My life has changed, but I have changed, too. I am not, nor will I ever be, the person I was before March 24th, 2010. I wish that those people I hold so dear could understand what this life is like but unless you have lived it, that is impossible. Others can think that they understand but no one can, really, because it is so very different for all of us. What I write about what I feel hoping that someday even I will understand.

Total obliteration of...two lives

Dave had been really sick for a long time and even though it was not totally unexpected, the circumstances surrounding the day and the way he died were.  To say these events were traumatic would be the understatement of the century but I have poured out all those ugly details in another blog I keep, the one where I tried to cleanse myself of the feelings that threatened to tear me to ribbons and cast me to the four winds.

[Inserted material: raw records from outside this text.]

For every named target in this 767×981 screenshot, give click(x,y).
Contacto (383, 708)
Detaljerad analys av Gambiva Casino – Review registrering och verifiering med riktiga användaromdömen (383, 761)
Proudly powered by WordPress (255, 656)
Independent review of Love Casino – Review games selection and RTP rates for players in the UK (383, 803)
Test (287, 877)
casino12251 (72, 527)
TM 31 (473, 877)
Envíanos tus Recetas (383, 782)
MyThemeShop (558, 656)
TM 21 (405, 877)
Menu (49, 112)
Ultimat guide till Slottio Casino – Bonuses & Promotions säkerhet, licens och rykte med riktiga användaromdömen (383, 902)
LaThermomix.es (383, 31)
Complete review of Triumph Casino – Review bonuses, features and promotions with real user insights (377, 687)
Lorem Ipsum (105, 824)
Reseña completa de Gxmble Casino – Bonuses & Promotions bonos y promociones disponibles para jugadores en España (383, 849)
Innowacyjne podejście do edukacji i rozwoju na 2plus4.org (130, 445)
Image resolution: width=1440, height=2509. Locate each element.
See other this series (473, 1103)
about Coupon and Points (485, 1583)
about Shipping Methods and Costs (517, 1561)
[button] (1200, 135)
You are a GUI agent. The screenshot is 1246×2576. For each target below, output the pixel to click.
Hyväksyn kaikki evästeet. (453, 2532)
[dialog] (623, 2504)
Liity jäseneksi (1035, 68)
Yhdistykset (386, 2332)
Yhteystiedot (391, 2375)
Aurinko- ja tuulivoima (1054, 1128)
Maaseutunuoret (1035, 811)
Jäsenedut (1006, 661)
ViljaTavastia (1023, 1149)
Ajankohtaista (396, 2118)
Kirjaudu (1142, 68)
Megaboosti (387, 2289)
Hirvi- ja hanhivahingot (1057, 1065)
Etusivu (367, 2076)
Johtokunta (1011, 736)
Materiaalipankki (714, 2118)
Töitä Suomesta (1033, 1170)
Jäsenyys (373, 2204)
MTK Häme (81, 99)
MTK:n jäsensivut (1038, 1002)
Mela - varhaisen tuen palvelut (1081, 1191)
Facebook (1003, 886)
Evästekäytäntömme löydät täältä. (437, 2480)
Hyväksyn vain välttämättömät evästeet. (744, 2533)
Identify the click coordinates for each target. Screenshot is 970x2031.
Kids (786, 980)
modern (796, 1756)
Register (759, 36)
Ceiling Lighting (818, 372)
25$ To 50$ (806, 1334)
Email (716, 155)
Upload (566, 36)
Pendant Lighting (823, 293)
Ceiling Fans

I still keep that other blog because it is my small way of remembering what happened to us during the last 2 years of his life because some of it was actually quite wonderful. It is surprising how precious life and love become when someone is coming to the end of their journey. That is what happened to us, even though we were as in love and passionate about each other on the last day of Dave's life as we were the first moment we realized we were in love.  That other blog is also where I have tried to purge some of the emotions that have threatened to swallow me whole during the last 10 months.  That blog is about Dave. This one is about me.

It simply was not fair that Dave died but then who said life is fair? It isn't, never has been,never will be. He was an amazing, wonderful man who didn't deserve to die like he did, not at 50 years of age, not at the prime of his life. He had lived well in his half century on Planet Earth but there was still so much he could and would have done. If only he had been given some more time. ("If only..." is something I hear people say all the time and I just want to shake them and say, "Never let there be any reason for you to have an "if only"...". Sometimes I think that if you have regrets, you made them yourself and they are your own fault, but that isn't kind and it isn't always true, either.  Many of the people I have met in this new world I live in had regrets thrust upon them...by a drunk driver, a boating accident, an assassin's bullet and more. I have no excuse for thinking those thoughts, but sometimes my widow brain thinks in skewed visions because it is damaged, you know. )

But he wasn't given any more time and there isn't a single thing I can do about any of the things that happened in the past. It is over, it is done, it can't be changed. My guy was very wise and he told me many times we have to live in the now because the past is the past and the future hasn't happened yet, so all that is real is this very moment in time. He was right....oh man, was he right....although I think that it is more likely that my "now" is more surreal than real.

That is how it is for widows, you know. That parallel universe we live in. It is a world that is beyond the comprehension of those who have not experienced it.  It is not the same as losing a parent, a child, a sibling or other loved one. Not to diminish any of those.  I have experienced other loss in my life, loss of people I was deeply connected to, but nothing....N O T H I N G....compares to this. I didn't just lose a person I loved with all my heart and soul, I lost my very best friend, my confidant, my lover, the person I had spent 16 years building a life with and suddenly it was all just gone. My entire life was gone the moment he took his last breath. Erased. Ended. Over. So much more than just the loss of my husband. Total obliteration of not just one life, but two.